During the Taraweeh prayer, Muslims perform twenty rak'ahs of prayers. Between each set of two rak'ahs, they repeat the du’a: “O Turner of the hearts and the eyes, O Creator of the night and the day” (three times). And between every four rak'ahs, they praise Allah Almighty, saying, “Glory be to the Master of dominion, of power, of Majesty; glory be to the King; He is living and does not die. Allah, the Most Glorious. The Most Holy. The Rubb of the Angels and of Jibril” (three times).

As for the Quranic ayahs recited during the Taraweeh prayers, they begin with Surah Al-Fil and end with Surah An-Nas (twice). After the completion of 18 rak'ahs, they say, “There is no God but Allah, the King, the Truth, the Manifest; Muhammad is the Messenger of Allah, the truthful, the trustworthy.” And after 20 rak'ahs, they say, “O Allah, we ask You for Paradise, and we seek Your protection from the Fire. O Glorious, O most merciful of the merciful ones.” After that, they perform the Witr prayer collectively, recite dhikr, and conclude with a supplication to Allah the Almighty.

 

 Ramadan in various Chinese regions:

  • In the capital Beijing:

You may not sense any religious vibes in the streets of Beijing during Ramadan, but in areas with Muslim gatherings, you can get strong Ramadan vibes in the streets and mosques adorned to celebrate the blessed month.

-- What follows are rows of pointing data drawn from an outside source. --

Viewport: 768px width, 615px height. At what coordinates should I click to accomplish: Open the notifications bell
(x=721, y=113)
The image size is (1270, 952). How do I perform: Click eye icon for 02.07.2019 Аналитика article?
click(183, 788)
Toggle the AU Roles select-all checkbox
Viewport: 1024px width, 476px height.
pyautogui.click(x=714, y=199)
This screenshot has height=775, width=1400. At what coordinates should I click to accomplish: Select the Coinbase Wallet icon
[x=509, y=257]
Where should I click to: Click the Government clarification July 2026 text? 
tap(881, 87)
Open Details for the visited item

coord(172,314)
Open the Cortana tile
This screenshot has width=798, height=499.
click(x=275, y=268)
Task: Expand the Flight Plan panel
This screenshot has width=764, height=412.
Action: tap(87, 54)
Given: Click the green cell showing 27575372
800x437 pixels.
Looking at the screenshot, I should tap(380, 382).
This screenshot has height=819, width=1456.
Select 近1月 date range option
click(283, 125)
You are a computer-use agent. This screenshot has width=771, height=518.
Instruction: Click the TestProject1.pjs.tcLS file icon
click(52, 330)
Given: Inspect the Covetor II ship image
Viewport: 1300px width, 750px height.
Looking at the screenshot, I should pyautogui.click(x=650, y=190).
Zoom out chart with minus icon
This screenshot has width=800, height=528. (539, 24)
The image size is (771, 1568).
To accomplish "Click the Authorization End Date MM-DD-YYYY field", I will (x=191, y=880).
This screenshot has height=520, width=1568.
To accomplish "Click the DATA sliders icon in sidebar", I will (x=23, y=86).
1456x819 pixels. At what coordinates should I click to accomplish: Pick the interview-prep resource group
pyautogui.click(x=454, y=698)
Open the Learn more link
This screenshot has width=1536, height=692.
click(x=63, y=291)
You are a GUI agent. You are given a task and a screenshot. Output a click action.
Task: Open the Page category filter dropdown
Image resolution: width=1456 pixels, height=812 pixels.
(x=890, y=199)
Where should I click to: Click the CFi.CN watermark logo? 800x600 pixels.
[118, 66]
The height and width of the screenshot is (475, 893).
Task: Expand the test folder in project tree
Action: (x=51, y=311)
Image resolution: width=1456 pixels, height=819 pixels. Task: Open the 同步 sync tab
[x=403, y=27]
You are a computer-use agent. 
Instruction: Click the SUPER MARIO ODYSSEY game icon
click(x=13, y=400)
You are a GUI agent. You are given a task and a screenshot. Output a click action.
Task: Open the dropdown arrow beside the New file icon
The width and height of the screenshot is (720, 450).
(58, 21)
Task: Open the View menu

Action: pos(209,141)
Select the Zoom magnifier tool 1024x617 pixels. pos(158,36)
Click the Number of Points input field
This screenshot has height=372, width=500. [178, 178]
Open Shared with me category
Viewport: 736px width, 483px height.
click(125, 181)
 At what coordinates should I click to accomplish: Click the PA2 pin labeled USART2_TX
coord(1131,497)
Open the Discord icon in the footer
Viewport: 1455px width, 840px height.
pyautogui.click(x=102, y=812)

The 250,000 Muslims in Beijing consider Ramadan the happiest and most honorable month of the year, with most of them keen on fasting and spending the month in a peaceful, joyful, and harmonious atmosphere.

Niujie Street is the largest Muslim gathering place in Beijing, with around 20,000 Muslims residing there.

During Ramadan, over a thousand Muslims pray at Niujie Mosque, the largest mosque in Beijing. This historic mosque holds unforgettable memories during Ramadan, while Islamic shops and restaurants line both sides of the street.

  • Ramadan in the Northwest:

Compared to the major cities of China, Ramadan in the northwest is more distinct and beautiful, where the majority of Muslims reside. In Ningxia, the vibes of Ramadan are clearer, especially around mosques. Before the Maghrib adhan, Muslims gather around iftar tables inside mosques, enjoying hot dishes, fresh fruits, sweets and pastries.

During prayers, mosques become crowded as worshippers perform the Taraweeh and Isha prayers, in a delightful scene that makes you feel like you're in an Arab country.

As for Qinghai in the far northwest, Muslims prepare for Ramadan with great anticipation, adorning mosques with lights and flags and gathering Muslims of various ethnicities and Quran memorizers to finish reciting it. Additionally, among the well-off Muslims of Qinghai, there is a noble tradition of inviting fellow Muslims to iftar in their homes, exchanging invitations throughout the month. These invitations serve as an opportunity to strengthen bonds of friendship and love among the Muslim community.

Many Muslims seek great reward during Ramadan, arranging gifts, material goods, and money to visit needy Muslims, orphans, and widows. They extend their care and concern to them with their support and attention.

  • Ramadan in Southern China:

The vibes of Ramadan in southern China are not much different from those in the north. However, in some commercial cities, like Guangzhou and Yiwu, there's a distinct Arabic touch. These cities are home to many Arab expatriates, including traders and others, who celebrate this holy month with an atmosphere reminiscent of our Arab countries.

Arabic restaurants and shops offering traditional Arab Ramadan dishes like Knafeh, Qatayef, and fresh juices are widespread in these cities.